**WHAT TO WORK ON:**
Go to the line containing "Task: Enable Lower-confidence" in the records below. Repeat it and the lines after it exactly, all the way to the end.

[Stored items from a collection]
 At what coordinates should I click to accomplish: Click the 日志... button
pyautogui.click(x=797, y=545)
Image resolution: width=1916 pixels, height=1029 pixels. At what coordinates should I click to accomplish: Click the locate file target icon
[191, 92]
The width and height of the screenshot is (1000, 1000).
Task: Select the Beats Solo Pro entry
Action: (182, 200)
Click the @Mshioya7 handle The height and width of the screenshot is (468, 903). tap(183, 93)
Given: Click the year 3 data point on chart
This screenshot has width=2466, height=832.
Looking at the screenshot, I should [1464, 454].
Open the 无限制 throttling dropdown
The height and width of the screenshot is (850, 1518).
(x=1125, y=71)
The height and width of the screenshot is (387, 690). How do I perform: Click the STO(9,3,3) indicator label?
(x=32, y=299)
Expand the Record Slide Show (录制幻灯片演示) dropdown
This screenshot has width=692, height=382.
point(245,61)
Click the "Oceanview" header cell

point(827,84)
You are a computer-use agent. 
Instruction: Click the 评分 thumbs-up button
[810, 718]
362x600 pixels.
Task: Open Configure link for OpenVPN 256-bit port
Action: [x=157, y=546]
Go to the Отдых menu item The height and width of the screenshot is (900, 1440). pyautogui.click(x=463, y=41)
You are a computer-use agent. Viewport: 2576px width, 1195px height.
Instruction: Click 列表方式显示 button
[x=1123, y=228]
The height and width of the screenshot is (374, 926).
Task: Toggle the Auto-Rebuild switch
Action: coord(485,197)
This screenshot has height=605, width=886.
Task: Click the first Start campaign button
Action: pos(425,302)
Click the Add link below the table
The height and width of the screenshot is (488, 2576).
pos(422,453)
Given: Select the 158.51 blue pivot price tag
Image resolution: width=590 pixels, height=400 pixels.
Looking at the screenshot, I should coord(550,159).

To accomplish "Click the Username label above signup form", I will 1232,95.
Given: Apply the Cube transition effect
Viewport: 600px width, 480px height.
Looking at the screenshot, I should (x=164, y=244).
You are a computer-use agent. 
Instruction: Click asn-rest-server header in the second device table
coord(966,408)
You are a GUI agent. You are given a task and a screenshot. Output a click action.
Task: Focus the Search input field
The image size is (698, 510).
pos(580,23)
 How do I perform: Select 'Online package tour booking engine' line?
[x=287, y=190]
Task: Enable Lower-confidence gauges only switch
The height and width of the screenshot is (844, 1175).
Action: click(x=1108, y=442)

**RESPONSE AREA:**
Task: Enable Lower-confidence gauges only switch
The height and width of the screenshot is (844, 1175).
Action: click(x=1108, y=442)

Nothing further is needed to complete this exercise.